» TASK DIRECTIONS: Every entry should be reproduced word for word.

Stored items:

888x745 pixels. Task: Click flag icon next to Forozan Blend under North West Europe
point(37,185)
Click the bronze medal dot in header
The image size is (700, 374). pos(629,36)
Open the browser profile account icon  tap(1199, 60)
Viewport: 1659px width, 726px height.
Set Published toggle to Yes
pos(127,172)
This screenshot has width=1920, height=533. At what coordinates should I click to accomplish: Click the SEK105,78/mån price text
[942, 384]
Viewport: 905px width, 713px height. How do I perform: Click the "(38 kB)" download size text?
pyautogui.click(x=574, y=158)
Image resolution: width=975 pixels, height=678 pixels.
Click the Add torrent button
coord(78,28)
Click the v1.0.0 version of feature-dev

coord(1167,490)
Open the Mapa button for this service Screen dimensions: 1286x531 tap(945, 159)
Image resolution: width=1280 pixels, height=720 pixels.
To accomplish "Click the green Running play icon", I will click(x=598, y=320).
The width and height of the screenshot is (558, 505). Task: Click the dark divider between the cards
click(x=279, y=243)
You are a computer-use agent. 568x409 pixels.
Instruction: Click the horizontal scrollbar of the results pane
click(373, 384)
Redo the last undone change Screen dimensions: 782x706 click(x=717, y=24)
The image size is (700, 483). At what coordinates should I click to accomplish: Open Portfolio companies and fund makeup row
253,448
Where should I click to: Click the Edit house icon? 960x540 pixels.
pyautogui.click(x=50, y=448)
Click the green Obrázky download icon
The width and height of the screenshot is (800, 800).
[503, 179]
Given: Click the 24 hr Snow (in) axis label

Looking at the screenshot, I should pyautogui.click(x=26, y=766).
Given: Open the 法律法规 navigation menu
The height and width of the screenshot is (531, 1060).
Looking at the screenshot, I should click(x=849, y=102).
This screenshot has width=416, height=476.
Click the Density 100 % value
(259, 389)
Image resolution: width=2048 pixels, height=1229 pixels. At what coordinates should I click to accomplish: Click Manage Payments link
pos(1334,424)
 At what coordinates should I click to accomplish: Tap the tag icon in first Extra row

» TASK OUTPUT:
888x745 pixels. Task: Click flag icon next to Forozan Blend under North West Europe
point(37,185)
Click the bronze medal dot in header
The image size is (700, 374). pos(629,36)
Open the browser profile account icon  tap(1199, 60)
Viewport: 1659px width, 726px height.
Set Published toggle to Yes
pos(127,172)
This screenshot has width=1920, height=533. At what coordinates should I click to accomplish: Click the SEK105,78/mån price text
[942, 384]
Viewport: 905px width, 713px height. How do I perform: Click the "(38 kB)" download size text?
pyautogui.click(x=574, y=158)
Image resolution: width=975 pixels, height=678 pixels.
Click the Add torrent button
coord(78,28)
Click the v1.0.0 version of feature-dev

coord(1167,490)
Open the Mapa button for this service Screen dimensions: 1286x531 tap(945, 159)
Image resolution: width=1280 pixels, height=720 pixels.
To accomplish "Click the green Running play icon", I will click(x=598, y=320).
The width and height of the screenshot is (558, 505). Task: Click the dark divider between the cards
click(x=279, y=243)
You are a computer-use agent. 568x409 pixels.
Instruction: Click the horizontal scrollbar of the results pane
click(373, 384)
Redo the last undone change Screen dimensions: 782x706 click(x=717, y=24)
The image size is (700, 483). At what coordinates should I click to accomplish: Open Portfolio companies and fund makeup row
253,448
Where should I click to: Click the Edit house icon? 960x540 pixels.
pyautogui.click(x=50, y=448)
Click the green Obrázky download icon
The width and height of the screenshot is (800, 800).
[503, 179]
Given: Click the 24 hr Snow (in) axis label

Looking at the screenshot, I should pyautogui.click(x=26, y=766).
Given: Open the 法律法规 navigation menu
The height and width of the screenshot is (531, 1060).
Looking at the screenshot, I should click(x=849, y=102).
This screenshot has width=416, height=476.
Click the Density 100 % value
(259, 389)
Image resolution: width=2048 pixels, height=1229 pixels. At what coordinates should I click to accomplish: Click Manage Payments link
pos(1334,424)
 At what coordinates should I click to accomplish: Tap the tag icon in first Extra row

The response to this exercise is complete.